- _Problem description_
Copy out the entries word for word, from the line containing "Where should I click to: Open the Restaurant" through the line containing "coord(77,101)", both included.

- _Data for this exercise_
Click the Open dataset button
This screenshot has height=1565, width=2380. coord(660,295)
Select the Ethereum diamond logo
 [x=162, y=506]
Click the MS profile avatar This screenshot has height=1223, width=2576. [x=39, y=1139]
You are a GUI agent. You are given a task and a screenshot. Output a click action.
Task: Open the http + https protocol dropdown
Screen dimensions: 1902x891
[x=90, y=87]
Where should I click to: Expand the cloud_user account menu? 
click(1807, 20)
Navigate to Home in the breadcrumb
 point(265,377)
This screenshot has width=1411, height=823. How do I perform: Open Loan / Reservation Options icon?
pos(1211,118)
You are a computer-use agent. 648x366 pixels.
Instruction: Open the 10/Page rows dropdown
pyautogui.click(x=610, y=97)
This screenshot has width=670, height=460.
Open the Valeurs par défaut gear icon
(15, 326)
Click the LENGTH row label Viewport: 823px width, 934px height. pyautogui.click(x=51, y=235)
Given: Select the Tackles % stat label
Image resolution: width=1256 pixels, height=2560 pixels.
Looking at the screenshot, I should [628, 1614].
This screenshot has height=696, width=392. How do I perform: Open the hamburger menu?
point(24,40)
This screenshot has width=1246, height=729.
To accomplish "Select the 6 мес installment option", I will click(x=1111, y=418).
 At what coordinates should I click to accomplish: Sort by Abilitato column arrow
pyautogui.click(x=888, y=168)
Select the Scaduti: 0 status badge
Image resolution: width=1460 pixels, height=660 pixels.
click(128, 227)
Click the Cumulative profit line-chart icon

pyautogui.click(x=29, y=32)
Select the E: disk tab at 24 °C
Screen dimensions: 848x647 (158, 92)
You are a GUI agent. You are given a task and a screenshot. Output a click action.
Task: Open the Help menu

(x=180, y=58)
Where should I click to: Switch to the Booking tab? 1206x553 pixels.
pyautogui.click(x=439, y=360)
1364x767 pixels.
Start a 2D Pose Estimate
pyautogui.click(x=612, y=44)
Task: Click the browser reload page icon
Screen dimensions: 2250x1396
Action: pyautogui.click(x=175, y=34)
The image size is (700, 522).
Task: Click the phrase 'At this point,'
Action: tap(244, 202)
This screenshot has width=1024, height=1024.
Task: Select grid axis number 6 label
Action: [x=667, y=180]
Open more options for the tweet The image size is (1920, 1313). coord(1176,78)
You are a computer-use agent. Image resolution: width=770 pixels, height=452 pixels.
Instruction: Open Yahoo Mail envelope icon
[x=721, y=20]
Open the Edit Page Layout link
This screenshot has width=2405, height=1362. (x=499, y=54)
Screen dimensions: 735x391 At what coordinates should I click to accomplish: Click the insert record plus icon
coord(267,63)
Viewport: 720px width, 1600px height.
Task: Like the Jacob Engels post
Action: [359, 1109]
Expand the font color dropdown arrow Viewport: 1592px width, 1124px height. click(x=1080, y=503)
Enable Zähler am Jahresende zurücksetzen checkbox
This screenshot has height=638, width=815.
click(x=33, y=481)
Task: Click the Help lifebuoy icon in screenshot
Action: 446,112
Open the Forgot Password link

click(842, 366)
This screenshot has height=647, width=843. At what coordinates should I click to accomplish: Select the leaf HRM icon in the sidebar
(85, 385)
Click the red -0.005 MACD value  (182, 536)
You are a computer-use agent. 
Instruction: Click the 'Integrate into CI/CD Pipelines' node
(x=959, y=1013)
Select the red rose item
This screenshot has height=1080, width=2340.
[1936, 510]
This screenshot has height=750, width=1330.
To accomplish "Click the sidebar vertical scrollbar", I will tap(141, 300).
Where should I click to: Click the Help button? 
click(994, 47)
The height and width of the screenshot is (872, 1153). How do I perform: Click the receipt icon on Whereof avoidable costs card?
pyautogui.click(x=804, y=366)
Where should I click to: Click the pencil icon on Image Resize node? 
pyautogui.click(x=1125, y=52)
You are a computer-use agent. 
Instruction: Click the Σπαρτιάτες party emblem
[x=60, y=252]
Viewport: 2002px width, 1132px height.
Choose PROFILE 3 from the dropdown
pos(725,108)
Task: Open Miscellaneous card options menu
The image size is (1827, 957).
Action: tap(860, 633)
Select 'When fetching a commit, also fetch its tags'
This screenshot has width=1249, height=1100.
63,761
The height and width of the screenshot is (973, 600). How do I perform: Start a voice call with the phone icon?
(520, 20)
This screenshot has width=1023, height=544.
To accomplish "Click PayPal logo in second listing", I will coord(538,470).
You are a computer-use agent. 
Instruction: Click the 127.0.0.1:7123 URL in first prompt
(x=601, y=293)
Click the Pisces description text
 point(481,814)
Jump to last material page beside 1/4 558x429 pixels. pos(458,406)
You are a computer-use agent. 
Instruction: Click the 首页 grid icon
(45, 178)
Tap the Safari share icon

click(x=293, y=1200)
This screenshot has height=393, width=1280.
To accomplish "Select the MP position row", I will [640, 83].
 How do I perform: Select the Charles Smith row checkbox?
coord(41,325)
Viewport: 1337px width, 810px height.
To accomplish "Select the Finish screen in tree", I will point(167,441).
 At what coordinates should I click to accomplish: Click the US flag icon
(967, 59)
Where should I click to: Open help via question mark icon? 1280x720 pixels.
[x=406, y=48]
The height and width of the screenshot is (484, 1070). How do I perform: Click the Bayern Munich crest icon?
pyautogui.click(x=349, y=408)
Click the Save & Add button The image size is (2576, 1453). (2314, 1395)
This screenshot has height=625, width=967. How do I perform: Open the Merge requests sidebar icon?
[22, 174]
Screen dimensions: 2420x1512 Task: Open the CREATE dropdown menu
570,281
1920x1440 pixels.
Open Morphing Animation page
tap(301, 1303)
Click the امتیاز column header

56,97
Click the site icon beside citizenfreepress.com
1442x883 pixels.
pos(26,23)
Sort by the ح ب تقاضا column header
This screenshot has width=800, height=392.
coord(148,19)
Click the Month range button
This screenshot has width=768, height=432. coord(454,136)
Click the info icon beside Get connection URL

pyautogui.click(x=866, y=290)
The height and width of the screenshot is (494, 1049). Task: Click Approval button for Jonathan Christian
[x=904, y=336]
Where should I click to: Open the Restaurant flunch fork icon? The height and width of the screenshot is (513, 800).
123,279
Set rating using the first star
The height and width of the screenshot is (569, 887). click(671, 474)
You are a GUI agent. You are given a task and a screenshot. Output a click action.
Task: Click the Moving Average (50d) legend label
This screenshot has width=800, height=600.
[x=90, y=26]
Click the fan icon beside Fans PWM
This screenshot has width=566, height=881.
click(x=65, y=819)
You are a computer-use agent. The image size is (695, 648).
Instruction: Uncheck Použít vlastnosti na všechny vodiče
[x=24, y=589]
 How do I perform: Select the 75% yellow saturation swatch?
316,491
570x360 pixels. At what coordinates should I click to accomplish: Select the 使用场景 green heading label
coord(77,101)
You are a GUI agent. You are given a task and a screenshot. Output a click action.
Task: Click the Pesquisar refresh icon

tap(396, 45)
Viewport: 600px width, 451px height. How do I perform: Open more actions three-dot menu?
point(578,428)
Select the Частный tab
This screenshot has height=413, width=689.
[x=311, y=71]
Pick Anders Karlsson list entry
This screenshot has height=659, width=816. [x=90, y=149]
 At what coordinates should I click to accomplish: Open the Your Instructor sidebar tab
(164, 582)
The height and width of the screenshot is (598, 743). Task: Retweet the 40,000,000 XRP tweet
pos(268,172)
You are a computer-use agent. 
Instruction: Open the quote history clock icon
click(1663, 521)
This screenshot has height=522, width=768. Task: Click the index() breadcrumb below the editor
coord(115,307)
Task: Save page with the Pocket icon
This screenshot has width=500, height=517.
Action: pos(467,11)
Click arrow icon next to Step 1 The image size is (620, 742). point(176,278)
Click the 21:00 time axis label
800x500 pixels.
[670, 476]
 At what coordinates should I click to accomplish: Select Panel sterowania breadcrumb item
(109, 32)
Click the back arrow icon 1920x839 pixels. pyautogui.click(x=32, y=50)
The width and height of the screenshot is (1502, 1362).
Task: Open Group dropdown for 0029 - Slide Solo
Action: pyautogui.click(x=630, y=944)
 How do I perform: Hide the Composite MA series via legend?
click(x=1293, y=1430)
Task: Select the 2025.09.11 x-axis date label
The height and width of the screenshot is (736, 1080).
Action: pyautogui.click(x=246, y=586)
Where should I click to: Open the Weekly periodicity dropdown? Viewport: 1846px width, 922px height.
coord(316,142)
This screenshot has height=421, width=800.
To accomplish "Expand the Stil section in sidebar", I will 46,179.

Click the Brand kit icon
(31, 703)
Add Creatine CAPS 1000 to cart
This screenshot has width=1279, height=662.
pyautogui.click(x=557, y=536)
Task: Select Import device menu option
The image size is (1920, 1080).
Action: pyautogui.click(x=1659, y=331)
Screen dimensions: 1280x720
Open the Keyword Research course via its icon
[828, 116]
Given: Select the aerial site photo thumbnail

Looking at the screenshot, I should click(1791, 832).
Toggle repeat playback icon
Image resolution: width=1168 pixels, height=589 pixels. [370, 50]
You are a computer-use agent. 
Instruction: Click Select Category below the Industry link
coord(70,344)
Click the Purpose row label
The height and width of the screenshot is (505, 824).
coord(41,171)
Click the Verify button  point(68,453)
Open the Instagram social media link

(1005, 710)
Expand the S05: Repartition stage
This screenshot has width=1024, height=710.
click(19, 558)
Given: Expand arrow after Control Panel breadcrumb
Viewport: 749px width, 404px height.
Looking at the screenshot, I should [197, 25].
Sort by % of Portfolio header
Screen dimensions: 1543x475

- _The completed task_
Where should I click to: Open the Restaurant flunch fork icon? The height and width of the screenshot is (513, 800).
123,279
Set rating using the first star
The height and width of the screenshot is (569, 887). click(671, 474)
You are a GUI agent. You are given a task and a screenshot. Output a click action.
Task: Click the Moving Average (50d) legend label
This screenshot has width=800, height=600.
[x=90, y=26]
Click the fan icon beside Fans PWM
This screenshot has width=566, height=881.
click(x=65, y=819)
You are a computer-use agent. The image size is (695, 648).
Instruction: Uncheck Použít vlastnosti na všechny vodiče
[x=24, y=589]
 How do I perform: Select the 75% yellow saturation swatch?
316,491
570x360 pixels. At what coordinates should I click to accomplish: Select the 使用场景 green heading label
coord(77,101)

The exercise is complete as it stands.